CA Prop. 19 was passed in California with a narrow majority vote and goes into effect on February 16, 2021.  Old law remains in effect until that date.  This gives a limited time frame in which to act to transfer certain real estate to your children without reassessment of the assessed property tax value.

Current law falls under Prop. 58, which passed in 1986 and is commonly referred to as the parent-child exclusion, though it should be noted that children can also transfer property to their parent.

Current Prop. 58 allows for two types of transfers –

  • Transfers of a primary residence, regardless of value, and
  • Up to $1 million of assessed value of other real property, such as second homes and investment property.

CA Prop. 19 replaces Prop. 58 and makes changes to the current options.  The second type of transfer above is completely eliminated under Prop. 19.  As of February 16, 2021, only transfer will be allowed between parent and child will be allowed and with these two conditions met.

  • The primary residence (or family farm) must also become the recipient’s primary residence, and
  • The fair market value of the primary residence at the time of transfer cannot exceed the transferor’s assessed value by more than $1 million. If the difference between the fair market value and the assessed value exceeds $1 million, the new assessed value will be the fair market value less $1 million.

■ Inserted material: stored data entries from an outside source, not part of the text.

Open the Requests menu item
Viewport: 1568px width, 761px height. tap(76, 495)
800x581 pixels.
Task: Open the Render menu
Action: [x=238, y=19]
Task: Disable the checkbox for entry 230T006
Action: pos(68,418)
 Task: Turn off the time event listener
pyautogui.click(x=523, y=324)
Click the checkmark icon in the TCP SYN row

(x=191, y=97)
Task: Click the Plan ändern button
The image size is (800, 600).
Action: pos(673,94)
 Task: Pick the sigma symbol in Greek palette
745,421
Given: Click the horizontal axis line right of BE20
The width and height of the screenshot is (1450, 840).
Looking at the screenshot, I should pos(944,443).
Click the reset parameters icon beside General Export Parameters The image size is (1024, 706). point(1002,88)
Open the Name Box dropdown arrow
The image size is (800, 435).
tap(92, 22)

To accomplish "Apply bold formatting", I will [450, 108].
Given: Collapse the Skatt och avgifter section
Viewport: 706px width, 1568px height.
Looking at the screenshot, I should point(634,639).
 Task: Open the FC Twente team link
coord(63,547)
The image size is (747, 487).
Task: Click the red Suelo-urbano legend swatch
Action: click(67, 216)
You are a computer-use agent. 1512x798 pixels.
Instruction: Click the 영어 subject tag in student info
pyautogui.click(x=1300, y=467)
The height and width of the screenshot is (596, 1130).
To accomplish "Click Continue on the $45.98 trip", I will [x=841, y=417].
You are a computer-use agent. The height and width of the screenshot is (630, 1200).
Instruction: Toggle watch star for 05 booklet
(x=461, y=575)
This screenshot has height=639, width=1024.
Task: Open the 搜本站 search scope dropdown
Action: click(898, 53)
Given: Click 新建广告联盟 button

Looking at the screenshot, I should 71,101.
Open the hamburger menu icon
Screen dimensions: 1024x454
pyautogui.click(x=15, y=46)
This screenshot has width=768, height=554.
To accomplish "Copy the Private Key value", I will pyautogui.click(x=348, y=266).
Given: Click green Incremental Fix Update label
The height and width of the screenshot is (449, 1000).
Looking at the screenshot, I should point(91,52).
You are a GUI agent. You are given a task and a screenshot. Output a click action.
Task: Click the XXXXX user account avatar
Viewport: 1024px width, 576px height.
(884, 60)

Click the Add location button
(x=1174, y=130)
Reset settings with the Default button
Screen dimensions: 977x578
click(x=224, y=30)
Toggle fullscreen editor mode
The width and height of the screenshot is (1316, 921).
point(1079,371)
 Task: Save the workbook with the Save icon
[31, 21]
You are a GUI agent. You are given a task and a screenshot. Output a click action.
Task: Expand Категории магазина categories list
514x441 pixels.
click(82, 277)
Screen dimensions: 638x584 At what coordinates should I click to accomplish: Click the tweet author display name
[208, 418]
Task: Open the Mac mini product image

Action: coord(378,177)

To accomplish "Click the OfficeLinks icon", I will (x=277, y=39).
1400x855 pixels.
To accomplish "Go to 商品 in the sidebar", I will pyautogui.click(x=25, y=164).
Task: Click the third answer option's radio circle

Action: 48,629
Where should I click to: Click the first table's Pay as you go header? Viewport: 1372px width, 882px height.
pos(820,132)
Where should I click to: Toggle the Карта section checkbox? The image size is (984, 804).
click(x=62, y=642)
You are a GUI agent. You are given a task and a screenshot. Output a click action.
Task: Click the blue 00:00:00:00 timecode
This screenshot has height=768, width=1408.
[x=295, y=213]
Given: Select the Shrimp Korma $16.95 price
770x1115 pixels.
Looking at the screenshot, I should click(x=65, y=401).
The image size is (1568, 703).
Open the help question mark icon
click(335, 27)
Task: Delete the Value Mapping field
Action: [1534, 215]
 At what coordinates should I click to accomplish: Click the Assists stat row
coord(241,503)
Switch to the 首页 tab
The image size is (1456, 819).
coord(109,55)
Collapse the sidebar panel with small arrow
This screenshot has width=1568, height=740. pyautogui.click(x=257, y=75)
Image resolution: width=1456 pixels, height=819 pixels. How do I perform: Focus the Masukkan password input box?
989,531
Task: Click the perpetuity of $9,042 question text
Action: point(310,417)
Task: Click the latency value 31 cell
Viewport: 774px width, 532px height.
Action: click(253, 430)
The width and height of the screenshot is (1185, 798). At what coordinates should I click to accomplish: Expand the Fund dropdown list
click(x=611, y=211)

The first condition is also very specific.  For example, a parent with 3 adult children hoping to transfer the full fair market value of an expensive home but with a low assessed value without reassessment, all 3 children must reside in and share the home, in order to escape reassessment.

This may present an opportunity for clients to gift a property earlier to their children that may not be available later on.  It is also possible for a parent to gift a principal residence now to children without reassessment, but for the parent to still continue to use the home.  In order for that to occur the parent must then pay rent for the use of the home now owned by the child.  For many clients, this is a deal breaker, but for the client who is looking for ways to creatively transfer high value property to their children early without reassessment it is an option.

There are other parts of CA Prop. 19 that are favorable.  Beginning April 1, 2021, it allows for those age 55 or older, disabled, or victims of a wildfire or natural disaster to transfer the assessed value of their primary residence to a replacement primary residence without reassessment, across all counties within California.   This applies even if the new home has a higher fair market value than the original, but in this case the excess fair market value is added to the original assessed value.  Previously only certain counties participated and it was limited to those age 55 or older and you could only take advantage of it one time.  Now this can be done up to three times in someone’s lifetime.

However, the real value still lies in the original ability under Prop. 58 to transfer an unlimited value of a primary residence or up to $1 million of other property.  The new rules apply regardless of a transfer at death or by a lifetime gift, so proper planning is crucial for those wishing to take advantage of the current Prop. 58 before Prop. 19 comes into effect.  So if keeping a low assessed value of your property taxes when property passes to your children is a priority for you, it would be wise to consider your options before the law change.  You should consult your estate planning attorney as soon as possible to discuss options available to you.